- **Exercise**: Retype all of the entries that appear below, keeping them exactly as they are.
** Opening The data block **
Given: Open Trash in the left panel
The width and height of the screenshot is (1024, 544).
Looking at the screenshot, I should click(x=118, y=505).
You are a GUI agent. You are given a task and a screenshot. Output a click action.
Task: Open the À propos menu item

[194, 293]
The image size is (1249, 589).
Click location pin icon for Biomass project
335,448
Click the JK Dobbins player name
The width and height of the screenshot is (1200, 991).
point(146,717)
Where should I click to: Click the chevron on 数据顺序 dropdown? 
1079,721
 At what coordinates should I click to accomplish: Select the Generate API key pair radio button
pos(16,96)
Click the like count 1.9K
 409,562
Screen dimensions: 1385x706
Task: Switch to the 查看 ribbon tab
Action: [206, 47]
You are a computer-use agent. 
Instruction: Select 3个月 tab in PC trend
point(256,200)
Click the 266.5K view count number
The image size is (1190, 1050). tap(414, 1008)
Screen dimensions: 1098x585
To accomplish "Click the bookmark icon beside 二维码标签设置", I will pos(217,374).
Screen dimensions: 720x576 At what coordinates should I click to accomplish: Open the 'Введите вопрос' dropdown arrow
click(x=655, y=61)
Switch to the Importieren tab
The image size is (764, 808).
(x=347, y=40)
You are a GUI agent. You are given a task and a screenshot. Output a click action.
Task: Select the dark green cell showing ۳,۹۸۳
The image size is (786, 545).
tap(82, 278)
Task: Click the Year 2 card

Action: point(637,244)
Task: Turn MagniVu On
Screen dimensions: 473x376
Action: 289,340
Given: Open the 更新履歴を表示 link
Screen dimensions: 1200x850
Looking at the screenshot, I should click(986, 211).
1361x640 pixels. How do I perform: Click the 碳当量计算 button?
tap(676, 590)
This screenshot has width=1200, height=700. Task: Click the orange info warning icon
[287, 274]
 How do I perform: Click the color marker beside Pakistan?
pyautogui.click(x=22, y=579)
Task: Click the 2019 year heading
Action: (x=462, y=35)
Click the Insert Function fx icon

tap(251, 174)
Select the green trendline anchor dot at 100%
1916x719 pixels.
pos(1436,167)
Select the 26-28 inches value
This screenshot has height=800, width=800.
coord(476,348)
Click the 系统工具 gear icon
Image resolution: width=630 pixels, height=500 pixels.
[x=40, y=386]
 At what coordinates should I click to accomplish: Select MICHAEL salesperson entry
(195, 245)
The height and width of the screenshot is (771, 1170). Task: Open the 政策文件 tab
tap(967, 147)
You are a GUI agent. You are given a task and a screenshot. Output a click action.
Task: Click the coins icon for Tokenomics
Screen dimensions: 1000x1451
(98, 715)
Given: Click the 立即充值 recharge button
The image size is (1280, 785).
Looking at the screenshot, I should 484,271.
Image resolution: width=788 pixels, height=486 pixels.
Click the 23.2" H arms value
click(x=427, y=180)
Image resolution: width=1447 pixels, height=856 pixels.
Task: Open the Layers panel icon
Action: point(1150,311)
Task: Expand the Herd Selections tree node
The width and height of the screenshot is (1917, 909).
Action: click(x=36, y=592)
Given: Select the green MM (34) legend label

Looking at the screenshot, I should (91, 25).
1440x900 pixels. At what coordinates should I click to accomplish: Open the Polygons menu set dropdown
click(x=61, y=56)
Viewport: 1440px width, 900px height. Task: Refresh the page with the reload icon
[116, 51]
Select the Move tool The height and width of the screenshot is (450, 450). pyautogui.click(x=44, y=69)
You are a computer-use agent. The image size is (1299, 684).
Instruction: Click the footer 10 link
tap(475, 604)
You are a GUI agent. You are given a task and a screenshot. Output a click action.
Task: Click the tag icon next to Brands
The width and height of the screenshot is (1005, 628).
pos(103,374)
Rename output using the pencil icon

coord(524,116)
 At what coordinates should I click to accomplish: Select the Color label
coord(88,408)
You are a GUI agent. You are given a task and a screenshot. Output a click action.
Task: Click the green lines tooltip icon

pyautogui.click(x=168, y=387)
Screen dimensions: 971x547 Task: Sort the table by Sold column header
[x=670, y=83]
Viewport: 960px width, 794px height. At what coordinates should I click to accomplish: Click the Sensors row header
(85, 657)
** Closing The data block **
- **The answer**:
Given: Open Trash in the left panel
The width and height of the screenshot is (1024, 544).
Looking at the screenshot, I should click(x=118, y=505).
You are a GUI agent. You are given a task and a screenshot. Output a click action.
Task: Open the À propos menu item

[194, 293]
The image size is (1249, 589).
Click location pin icon for Biomass project
335,448
Click the JK Dobbins player name
The width and height of the screenshot is (1200, 991).
point(146,717)
Where should I click to: Click the chevron on 数据顺序 dropdown? 
1079,721
 At what coordinates should I click to accomplish: Select the Generate API key pair radio button
pos(16,96)
Click the like count 1.9K
 409,562
Screen dimensions: 1385x706
Task: Switch to the 查看 ribbon tab
Action: [206, 47]
You are a computer-use agent. 
Instruction: Select 3个月 tab in PC trend
point(256,200)
Click the 266.5K view count number
The image size is (1190, 1050). tap(414, 1008)
Screen dimensions: 1098x585
To accomplish "Click the bookmark icon beside 二维码标签设置", I will pos(217,374).
Screen dimensions: 720x576 At what coordinates should I click to accomplish: Open the 'Введите вопрос' dropdown arrow
click(x=655, y=61)
Switch to the Importieren tab
The image size is (764, 808).
(x=347, y=40)
You are a GUI agent. You are given a task and a screenshot. Output a click action.
Task: Select the dark green cell showing ۳,۹۸۳
The image size is (786, 545).
tap(82, 278)
Task: Click the Year 2 card

Action: point(637,244)
Task: Turn MagniVu On
Screen dimensions: 473x376
Action: 289,340
Given: Open the 更新履歴を表示 link
Screen dimensions: 1200x850
Looking at the screenshot, I should click(986, 211).
1361x640 pixels. How do I perform: Click the 碳当量计算 button?
tap(676, 590)
This screenshot has width=1200, height=700. Task: Click the orange info warning icon
[287, 274]
 How do I perform: Click the color marker beside Pakistan?
pyautogui.click(x=22, y=579)
Task: Click the 2019 year heading
Action: (x=462, y=35)
Click the Insert Function fx icon

tap(251, 174)
Select the green trendline anchor dot at 100%
1916x719 pixels.
pos(1436,167)
Select the 26-28 inches value
This screenshot has height=800, width=800.
coord(476,348)
Click the 系统工具 gear icon
Image resolution: width=630 pixels, height=500 pixels.
[x=40, y=386]
 At what coordinates should I click to accomplish: Select MICHAEL salesperson entry
(195, 245)
The height and width of the screenshot is (771, 1170). Task: Open the 政策文件 tab
tap(967, 147)
You are a GUI agent. You are given a task and a screenshot. Output a click action.
Task: Click the coins icon for Tokenomics
Screen dimensions: 1000x1451
(98, 715)
Given: Click the 立即充值 recharge button
The image size is (1280, 785).
Looking at the screenshot, I should 484,271.
Image resolution: width=788 pixels, height=486 pixels.
Click the 23.2" H arms value
click(x=427, y=180)
Image resolution: width=1447 pixels, height=856 pixels.
Task: Open the Layers panel icon
Action: point(1150,311)
Task: Expand the Herd Selections tree node
The width and height of the screenshot is (1917, 909).
Action: click(x=36, y=592)
Given: Select the green MM (34) legend label

Looking at the screenshot, I should (91, 25).
1440x900 pixels. At what coordinates should I click to accomplish: Open the Polygons menu set dropdown
click(x=61, y=56)
Viewport: 1440px width, 900px height. Task: Refresh the page with the reload icon
[116, 51]
Select the Move tool The height and width of the screenshot is (450, 450). pyautogui.click(x=44, y=69)
You are a computer-use agent. The image size is (1299, 684).
Instruction: Click the footer 10 link
tap(475, 604)
You are a GUI agent. You are given a task and a screenshot. Output a click action.
Task: Click the tag icon next to Brands
The width and height of the screenshot is (1005, 628).
pos(103,374)
Rename output using the pencil icon

coord(524,116)
 At what coordinates should I click to accomplish: Select the Color label
coord(88,408)
You are a GUI agent. You are given a task and a screenshot. Output a click action.
Task: Click the green lines tooltip icon

pyautogui.click(x=168, y=387)
Screen dimensions: 971x547 Task: Sort the table by Sold column header
[x=670, y=83]
Viewport: 960px width, 794px height. At what coordinates should I click to accomplish: Click the Sensors row header
(85, 657)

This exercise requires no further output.